If it was just her, that would be one thing. The ex-in-laws are in town as well… they go between spreading rumours about Curtis to make his ex look better, to complaining about her behind her back, to trying to fight for the kids when it comes to sports, to supporting her so they don’t have family issues (going so far as to turn the kids’ heads so they don’t see us)… Her sister and her parents will sometimes act like nothing is wrong and chat away like we’re besties (umm… seriously?) and will sometimes act like we have the plague. The emotional costs are never ending. I personally find the whole lot of them – the ex, the ex-in-laws, the new husband – terribly stressful. For me, the ex pretends I’m not there. Literally acts like I don’t exist. It’s less aggressive than it used to be, though. She doesn’t glare at me before putting her nose in the air anymore, or deliberately turn her back to me… I’m just not there. And for the most part I’m ok with it because it’s one less stress to deal with.

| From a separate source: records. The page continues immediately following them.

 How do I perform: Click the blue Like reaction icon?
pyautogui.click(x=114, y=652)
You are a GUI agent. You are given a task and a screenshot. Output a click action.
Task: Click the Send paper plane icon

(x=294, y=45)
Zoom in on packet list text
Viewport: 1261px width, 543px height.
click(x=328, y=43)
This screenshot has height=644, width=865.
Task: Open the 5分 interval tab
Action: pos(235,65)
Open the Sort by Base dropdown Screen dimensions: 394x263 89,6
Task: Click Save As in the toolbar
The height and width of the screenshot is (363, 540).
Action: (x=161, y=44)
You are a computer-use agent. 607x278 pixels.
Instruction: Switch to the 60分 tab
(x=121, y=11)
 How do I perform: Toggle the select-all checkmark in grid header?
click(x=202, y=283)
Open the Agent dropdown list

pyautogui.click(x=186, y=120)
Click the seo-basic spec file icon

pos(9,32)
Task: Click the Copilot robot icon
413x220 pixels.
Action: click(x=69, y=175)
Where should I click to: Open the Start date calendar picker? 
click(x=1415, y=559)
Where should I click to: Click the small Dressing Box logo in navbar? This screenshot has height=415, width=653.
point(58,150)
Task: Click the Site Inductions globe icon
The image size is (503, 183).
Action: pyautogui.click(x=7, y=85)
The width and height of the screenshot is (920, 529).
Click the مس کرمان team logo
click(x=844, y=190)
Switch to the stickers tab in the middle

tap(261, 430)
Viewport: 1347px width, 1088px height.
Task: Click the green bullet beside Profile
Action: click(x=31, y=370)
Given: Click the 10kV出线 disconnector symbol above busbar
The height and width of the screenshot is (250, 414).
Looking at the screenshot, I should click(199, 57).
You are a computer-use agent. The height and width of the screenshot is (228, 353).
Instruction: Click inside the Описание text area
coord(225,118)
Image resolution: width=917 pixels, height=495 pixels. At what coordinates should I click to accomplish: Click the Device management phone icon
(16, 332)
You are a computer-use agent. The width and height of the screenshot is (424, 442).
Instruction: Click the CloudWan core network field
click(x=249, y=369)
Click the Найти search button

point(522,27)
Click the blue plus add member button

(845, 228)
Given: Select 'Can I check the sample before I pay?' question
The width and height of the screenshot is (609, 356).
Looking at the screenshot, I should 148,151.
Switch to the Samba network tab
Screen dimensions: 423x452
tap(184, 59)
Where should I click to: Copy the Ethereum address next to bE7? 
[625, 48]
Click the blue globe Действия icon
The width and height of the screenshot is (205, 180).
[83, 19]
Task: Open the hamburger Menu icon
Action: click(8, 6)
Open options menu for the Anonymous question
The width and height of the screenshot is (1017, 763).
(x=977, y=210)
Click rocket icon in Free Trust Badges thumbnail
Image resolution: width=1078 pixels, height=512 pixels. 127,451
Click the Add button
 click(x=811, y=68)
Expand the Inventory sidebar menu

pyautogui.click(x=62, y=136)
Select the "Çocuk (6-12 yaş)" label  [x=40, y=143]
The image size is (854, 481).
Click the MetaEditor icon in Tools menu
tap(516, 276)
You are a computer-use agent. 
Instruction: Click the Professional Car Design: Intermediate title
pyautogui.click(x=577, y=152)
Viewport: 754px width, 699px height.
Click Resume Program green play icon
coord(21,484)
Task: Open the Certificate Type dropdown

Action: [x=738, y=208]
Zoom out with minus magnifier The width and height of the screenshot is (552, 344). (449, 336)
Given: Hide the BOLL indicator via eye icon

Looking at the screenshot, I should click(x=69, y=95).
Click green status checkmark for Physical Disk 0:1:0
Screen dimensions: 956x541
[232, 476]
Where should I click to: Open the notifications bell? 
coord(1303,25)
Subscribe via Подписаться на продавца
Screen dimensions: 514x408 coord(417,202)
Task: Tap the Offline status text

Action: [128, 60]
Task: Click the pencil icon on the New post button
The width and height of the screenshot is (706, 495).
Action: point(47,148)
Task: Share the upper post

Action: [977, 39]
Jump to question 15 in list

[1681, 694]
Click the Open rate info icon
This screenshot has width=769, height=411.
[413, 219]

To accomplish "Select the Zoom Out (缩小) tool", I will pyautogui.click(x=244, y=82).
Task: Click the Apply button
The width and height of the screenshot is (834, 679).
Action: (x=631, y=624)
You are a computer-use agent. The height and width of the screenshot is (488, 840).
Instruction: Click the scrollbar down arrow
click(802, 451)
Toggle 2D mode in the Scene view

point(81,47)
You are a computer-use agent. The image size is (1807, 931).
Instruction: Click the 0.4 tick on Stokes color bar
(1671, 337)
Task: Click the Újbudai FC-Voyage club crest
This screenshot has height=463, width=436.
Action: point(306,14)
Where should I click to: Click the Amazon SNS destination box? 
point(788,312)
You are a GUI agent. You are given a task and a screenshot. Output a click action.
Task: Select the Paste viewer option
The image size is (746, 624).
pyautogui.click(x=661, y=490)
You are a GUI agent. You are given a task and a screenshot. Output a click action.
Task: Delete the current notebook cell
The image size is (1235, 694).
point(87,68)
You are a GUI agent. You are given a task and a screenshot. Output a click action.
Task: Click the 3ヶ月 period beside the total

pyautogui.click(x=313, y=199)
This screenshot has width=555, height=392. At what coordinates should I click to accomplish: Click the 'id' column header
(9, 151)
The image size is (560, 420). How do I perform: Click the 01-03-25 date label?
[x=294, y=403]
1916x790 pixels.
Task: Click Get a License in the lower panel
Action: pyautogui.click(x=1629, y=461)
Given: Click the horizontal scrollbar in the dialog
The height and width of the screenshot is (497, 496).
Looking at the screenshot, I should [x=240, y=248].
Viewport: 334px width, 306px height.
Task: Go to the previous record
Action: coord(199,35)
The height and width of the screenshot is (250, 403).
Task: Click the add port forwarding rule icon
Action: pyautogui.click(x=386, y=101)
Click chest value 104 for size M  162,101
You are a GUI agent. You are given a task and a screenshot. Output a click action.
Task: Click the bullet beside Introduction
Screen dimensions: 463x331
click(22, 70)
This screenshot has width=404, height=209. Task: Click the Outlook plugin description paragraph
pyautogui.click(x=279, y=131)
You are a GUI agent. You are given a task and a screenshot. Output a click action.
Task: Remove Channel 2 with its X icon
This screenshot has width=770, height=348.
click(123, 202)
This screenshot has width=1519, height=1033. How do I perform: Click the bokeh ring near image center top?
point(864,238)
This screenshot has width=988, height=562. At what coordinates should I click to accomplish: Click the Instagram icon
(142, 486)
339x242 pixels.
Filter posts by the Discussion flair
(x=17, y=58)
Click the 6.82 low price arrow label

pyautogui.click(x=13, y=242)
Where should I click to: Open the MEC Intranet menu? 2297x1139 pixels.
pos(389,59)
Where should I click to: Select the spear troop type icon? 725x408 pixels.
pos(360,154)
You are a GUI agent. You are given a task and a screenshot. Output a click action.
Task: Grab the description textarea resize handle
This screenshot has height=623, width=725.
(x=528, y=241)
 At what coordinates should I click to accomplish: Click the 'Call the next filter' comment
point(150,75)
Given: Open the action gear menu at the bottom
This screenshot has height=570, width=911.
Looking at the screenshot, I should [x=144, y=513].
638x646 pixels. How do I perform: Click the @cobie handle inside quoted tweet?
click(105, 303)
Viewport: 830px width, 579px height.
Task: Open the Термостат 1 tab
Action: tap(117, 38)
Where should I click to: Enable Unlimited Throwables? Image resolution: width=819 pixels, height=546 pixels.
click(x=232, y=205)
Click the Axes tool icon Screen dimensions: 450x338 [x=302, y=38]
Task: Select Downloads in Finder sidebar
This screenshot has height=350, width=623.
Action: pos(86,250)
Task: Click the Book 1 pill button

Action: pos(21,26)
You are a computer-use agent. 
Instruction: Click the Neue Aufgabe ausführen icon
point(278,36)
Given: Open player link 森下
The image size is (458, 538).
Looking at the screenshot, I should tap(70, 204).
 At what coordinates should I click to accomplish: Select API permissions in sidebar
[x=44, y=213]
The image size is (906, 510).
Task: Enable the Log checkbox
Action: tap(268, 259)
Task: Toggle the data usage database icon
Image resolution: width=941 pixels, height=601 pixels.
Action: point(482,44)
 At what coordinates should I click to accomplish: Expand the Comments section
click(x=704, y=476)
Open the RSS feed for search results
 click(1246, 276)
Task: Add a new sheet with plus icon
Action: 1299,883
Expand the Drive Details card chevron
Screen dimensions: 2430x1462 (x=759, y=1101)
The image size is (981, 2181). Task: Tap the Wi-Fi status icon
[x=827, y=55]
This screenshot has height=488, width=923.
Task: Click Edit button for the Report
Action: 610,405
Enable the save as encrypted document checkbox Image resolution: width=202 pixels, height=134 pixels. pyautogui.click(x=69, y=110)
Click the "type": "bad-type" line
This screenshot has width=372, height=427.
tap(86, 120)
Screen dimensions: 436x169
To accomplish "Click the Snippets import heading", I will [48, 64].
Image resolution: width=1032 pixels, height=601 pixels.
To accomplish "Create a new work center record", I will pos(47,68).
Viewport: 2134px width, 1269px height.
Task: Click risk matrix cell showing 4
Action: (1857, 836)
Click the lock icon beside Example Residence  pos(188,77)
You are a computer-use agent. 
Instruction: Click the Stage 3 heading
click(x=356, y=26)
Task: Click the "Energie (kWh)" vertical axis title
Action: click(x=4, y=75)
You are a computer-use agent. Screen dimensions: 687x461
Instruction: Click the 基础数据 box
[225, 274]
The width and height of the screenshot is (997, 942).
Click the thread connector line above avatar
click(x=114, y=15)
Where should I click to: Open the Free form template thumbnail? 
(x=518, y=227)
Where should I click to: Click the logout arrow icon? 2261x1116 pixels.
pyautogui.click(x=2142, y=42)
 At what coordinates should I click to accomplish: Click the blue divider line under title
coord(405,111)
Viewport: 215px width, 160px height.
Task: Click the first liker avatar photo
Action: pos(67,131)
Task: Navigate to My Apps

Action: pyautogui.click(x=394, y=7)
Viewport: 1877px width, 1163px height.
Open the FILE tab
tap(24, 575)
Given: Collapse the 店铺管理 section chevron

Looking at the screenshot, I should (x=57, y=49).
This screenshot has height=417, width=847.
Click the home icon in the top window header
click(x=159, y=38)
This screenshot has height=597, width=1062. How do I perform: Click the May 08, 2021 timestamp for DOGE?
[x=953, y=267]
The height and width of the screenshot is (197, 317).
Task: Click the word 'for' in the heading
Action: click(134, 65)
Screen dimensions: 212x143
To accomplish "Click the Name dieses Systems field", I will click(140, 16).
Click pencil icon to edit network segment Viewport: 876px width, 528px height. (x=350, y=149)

There’s one further cost that affects only me. And probably because I let it. She makes me insecure. About myself as a parent, about how I look… I feel like I constantly live in her shadow. It’s not that I don’t understand my role as a step-parent, I completely do. It’s little things like how she is organized enough to beat us to doing things and dictate the terms of it all (sometimes because Curtis doesn’t get his butt in gear and I have to be able to live with that), or how she had a baby and was up and about and taking the kids on trips the next day, or the fact that she had a baby a month ago and she is already back to being half my size while I sweat my butt off and swear off carbs just to lose 1lb in that same month. She is putting the image of a super mom out there and while I know it’s not that simple, I’m buying what she’s selling. She makes me question my worth… and that is one of the biggest costs because it affects how I act (for better and worse). I am trying to be the best I can be, I am always trying to compensate and be a better (step)parent… but I am also letting her win and make me doubt myself and that’s not good for anyone.

When Aliens Steal Your Step-kids

I have a bunch of half-written posts that I want to do and time doesn’t allow for it. Which is a good thing, but I feel like I have lots to say and instead I’m hiding in my bedroom, putting away laundry, listening to the kids fight while Curtis is on a fire call. So I thought I would start with that. 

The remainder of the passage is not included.